■ SELECTED PASSAGE
>>>
Question

If the $$r$$ th term, $$t_{r}$$, of a series is given by $$t_{r}=\frac{r}{r^{4}+r^{2}+1}$$, then $$\lim _{n \rightarrow \infty} \sum_{r=1}^{n} t_{r}$$ is (A) 1 (B) $$\frac{1}{2}$$(C) $$\frac{1}{3}$$(D) None of these

Answer

**step1 Factor the Denominator of $$t_r$$**

The first step is to simplify the given term $$t_r$$ by factoring its denominator, $$r^{4}+r^{2}+1$$. This expression can be factored using the identity $$a^4 + a^2b^2 + b^4 = (a^2+b^2-ab)(a^2+b^2+ab)$$, by setting $$a=r$$ and $$b=1$$. Alternatively, we can add and subtract $$r^2$$ to create a difference of squares.

$$r^{4}+r^{2}+1 = r^{4}+2r^{2}+1-r^{2}$$
$$ = (r^{2}+1)^{2}-r^{2}$$
$$ = ((r^{2}+1)-r)((r^{2}+1)+r)$$
$$ = (r^{2}-r+1)(r^{2}+r+1)$$

Now, the term $$t_r$$ can be written as:

$$t_r = \frac{r}{(r^{2}-r+1)(r^{2}+r+1)}$$

**step2 Decompose $$t_r$$ into a Telescoping Form**

To evaluate the sum of the series, we aim to express $$t_r$$ as a difference of two terms, which is a common technique for telescoping sums. Observe that the difference between the two factors in the denominator is $$(r^2+r+1) - (r^2-r+1) = 2r$$. Since our numerator is $$r$$, we can manipulate the expression to create this difference.
<<<
■ SET OF TASKS
a. Quote the series solution word for word, from "If the $$r$$" to "difference of squares.".
b. In the series solution, what is the difference between the two factors in the denominator of t_r?

■ SOURCE DATA
>>>
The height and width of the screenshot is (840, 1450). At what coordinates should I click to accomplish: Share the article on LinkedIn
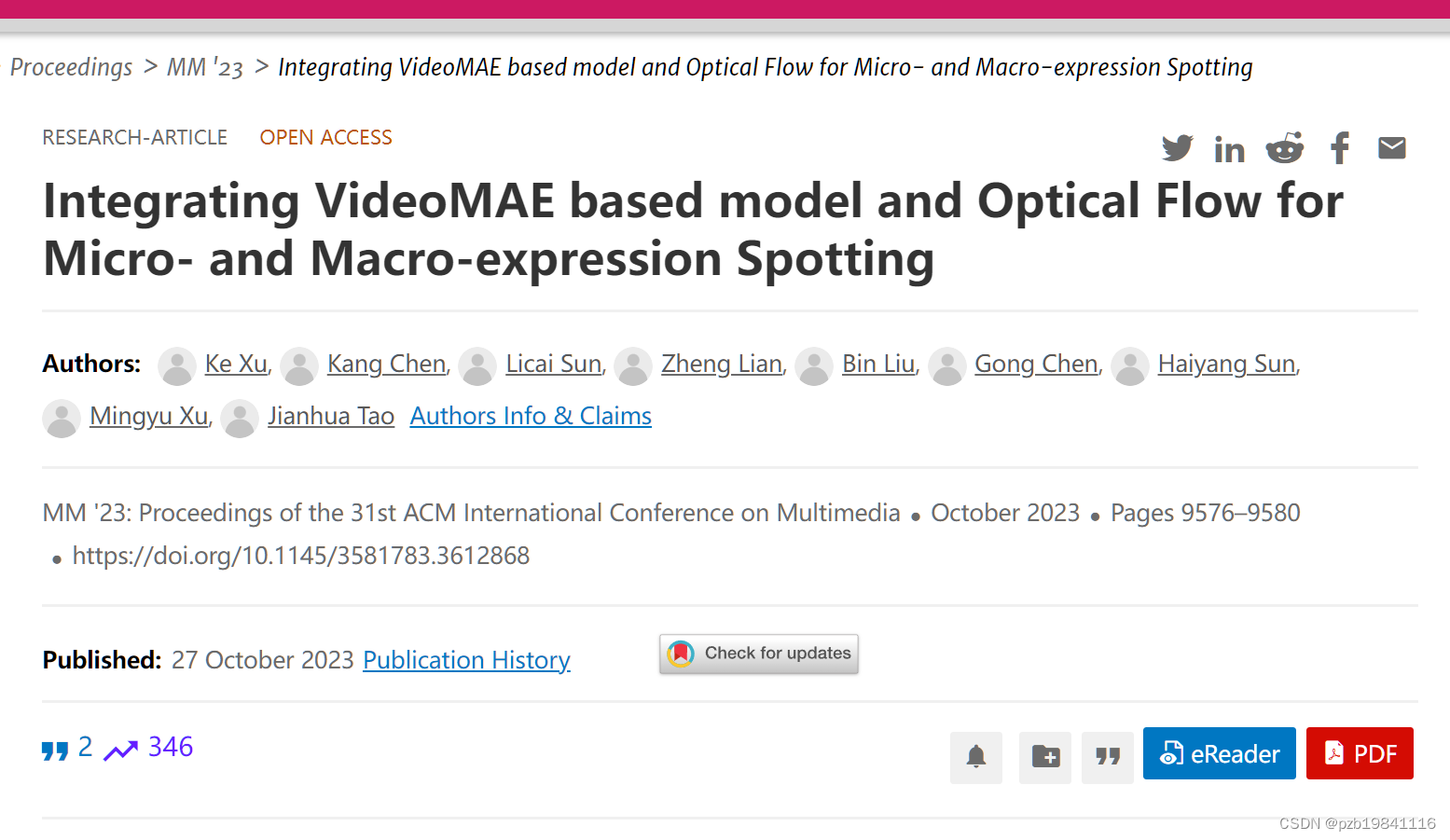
<<<
■ SOLVED PROBLEMS
a.
If the $$r$$ th term, $$t_{r}$$, of a series is given by $$t_{r}=\frac{r}{r^{4}+r^{2}+1}$$, then $$\lim _{n \rightarrow \infty} \sum_{r=1}^{n} t_{r}$$ is (A) 1 (B) $$\frac{1}{2}$$(C) $$\frac{1}{3}$$(D) None of these

Answer

**step1 Factor the Denominator of $$t_r$$**

The first step is to simplify the given term $$t_r$$ by factoring its denominator, $$r^{4}+r^{2}+1$$. This expression can be factored using the identity $$a^4 + a^2b^2 + b^4 = (a^2+b^2-ab)(a^2+b^2+ab)$$, by setting $$a=r$$ and $$b=1$$. Alternatively, we can add and subtract $$r^2$$ to create a difference of squares.

b. The difference is 2r.